## Request
Reproduce the records from the first line through the line that contains "(x=727, y=234)", with both of those lines included.

## Data section
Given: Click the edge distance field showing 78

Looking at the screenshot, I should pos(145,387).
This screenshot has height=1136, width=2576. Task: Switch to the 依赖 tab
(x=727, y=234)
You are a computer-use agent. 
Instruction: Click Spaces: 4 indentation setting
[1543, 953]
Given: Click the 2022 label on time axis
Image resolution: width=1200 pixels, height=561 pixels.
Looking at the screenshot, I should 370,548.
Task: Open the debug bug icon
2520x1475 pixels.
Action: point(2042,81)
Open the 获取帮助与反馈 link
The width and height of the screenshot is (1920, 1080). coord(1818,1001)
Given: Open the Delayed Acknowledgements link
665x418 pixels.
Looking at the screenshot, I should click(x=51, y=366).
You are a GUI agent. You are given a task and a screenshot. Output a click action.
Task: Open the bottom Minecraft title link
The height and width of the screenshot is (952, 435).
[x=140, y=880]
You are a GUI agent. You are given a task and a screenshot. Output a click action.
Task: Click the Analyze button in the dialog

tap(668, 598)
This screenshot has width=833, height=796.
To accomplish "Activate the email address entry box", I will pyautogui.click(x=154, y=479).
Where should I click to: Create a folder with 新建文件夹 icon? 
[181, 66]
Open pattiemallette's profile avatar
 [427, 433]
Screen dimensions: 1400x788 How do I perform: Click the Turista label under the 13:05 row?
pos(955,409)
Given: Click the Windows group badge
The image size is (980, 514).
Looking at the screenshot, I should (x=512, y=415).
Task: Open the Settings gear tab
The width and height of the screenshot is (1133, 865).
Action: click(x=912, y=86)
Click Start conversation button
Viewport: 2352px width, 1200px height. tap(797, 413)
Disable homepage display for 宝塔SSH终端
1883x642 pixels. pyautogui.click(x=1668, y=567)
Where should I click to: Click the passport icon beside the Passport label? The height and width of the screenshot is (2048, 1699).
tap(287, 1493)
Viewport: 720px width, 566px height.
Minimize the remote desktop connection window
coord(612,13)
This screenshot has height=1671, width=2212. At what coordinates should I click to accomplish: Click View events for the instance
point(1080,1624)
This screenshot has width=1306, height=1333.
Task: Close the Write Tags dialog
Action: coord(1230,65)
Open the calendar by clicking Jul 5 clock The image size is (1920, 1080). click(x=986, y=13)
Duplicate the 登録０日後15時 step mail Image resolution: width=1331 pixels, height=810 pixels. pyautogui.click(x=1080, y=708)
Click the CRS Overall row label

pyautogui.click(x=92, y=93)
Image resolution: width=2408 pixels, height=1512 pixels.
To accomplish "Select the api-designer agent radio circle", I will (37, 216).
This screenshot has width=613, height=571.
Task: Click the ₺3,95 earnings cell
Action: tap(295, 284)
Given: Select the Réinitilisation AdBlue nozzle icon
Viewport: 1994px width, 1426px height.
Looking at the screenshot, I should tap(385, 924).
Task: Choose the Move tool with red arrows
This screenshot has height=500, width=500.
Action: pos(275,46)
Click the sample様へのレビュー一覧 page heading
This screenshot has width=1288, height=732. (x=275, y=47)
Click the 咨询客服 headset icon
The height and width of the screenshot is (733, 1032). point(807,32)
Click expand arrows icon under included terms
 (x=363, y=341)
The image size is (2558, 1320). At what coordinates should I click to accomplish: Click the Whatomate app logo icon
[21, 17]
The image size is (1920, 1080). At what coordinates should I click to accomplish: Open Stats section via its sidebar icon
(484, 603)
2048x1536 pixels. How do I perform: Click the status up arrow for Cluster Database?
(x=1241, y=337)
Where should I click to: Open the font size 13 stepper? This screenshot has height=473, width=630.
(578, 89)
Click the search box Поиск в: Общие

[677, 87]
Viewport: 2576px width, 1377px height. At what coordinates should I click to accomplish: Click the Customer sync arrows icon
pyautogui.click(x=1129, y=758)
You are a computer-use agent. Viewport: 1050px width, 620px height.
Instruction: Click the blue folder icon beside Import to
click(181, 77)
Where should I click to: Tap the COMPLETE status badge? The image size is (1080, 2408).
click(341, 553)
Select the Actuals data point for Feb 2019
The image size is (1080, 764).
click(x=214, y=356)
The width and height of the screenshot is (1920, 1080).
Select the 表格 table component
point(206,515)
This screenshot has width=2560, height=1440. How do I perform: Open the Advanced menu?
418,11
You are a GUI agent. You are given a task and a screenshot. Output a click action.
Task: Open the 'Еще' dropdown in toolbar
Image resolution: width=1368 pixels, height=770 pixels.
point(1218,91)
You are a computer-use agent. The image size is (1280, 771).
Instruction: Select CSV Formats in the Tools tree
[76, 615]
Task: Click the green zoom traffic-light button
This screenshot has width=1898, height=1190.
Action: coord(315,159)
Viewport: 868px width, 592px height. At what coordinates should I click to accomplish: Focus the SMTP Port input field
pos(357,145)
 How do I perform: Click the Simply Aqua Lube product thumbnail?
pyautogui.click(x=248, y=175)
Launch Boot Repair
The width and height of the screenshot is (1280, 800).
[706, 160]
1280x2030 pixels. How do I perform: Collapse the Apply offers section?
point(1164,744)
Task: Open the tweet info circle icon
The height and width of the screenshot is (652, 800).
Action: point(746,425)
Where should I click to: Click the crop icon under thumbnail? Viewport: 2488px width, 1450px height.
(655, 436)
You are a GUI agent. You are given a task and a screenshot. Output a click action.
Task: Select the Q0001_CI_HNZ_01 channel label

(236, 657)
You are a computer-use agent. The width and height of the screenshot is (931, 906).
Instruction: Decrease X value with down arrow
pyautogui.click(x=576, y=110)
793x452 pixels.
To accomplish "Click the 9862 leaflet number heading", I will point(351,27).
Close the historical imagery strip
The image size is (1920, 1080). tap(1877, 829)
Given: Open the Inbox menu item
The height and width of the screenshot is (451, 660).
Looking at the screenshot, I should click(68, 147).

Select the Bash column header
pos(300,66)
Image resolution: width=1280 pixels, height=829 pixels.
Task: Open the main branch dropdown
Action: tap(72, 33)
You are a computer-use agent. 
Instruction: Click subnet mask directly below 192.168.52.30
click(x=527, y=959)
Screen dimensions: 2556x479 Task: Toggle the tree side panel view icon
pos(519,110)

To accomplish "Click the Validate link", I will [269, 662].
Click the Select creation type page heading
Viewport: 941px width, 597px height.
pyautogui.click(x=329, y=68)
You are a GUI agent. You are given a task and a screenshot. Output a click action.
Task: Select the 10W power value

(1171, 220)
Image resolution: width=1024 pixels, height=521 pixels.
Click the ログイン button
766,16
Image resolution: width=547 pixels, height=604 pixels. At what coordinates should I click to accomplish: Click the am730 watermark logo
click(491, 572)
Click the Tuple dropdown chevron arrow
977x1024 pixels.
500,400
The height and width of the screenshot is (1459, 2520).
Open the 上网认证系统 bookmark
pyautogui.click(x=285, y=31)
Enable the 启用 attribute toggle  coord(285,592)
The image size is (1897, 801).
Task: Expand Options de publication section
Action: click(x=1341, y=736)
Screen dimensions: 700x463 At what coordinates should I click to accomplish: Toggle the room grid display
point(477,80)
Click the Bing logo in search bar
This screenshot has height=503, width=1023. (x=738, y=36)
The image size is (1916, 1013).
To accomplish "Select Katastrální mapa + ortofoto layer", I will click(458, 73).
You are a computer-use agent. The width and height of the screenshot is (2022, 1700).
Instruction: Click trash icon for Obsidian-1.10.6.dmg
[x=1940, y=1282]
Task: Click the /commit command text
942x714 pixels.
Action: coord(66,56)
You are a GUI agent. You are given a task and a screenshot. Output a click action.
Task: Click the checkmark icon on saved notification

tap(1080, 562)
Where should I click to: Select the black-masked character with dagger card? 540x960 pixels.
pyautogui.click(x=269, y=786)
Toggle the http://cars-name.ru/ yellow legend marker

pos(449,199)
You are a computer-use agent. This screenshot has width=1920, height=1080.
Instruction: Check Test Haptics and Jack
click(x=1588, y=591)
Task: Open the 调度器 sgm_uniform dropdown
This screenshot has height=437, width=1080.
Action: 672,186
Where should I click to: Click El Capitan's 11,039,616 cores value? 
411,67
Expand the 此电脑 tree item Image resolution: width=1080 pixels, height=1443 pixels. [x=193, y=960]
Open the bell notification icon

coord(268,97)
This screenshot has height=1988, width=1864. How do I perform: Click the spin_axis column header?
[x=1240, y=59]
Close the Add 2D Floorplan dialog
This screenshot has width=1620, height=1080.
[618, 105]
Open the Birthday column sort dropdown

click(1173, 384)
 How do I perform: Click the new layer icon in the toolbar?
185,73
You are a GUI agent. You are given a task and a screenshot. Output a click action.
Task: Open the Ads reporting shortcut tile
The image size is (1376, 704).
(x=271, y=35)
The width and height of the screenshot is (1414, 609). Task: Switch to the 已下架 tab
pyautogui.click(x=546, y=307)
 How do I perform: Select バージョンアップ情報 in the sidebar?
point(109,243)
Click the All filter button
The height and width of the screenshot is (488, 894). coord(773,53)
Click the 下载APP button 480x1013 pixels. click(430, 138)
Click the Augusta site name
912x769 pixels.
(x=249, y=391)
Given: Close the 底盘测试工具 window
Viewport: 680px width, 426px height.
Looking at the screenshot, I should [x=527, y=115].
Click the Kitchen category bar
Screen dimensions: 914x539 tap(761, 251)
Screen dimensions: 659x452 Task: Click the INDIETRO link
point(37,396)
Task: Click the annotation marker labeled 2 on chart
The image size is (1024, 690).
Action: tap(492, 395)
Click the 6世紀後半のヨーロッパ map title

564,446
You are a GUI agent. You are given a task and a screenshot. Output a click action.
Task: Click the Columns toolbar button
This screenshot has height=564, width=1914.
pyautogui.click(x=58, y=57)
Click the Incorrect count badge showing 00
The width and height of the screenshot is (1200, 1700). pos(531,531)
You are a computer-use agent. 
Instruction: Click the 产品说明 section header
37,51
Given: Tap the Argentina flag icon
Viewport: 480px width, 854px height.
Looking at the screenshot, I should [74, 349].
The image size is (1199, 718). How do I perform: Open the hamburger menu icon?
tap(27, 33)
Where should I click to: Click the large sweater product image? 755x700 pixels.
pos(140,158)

## Output for this exercise
Given: Click the edge distance field showing 78

Looking at the screenshot, I should pos(145,387).
This screenshot has height=1136, width=2576. Task: Switch to the 依赖 tab
(x=727, y=234)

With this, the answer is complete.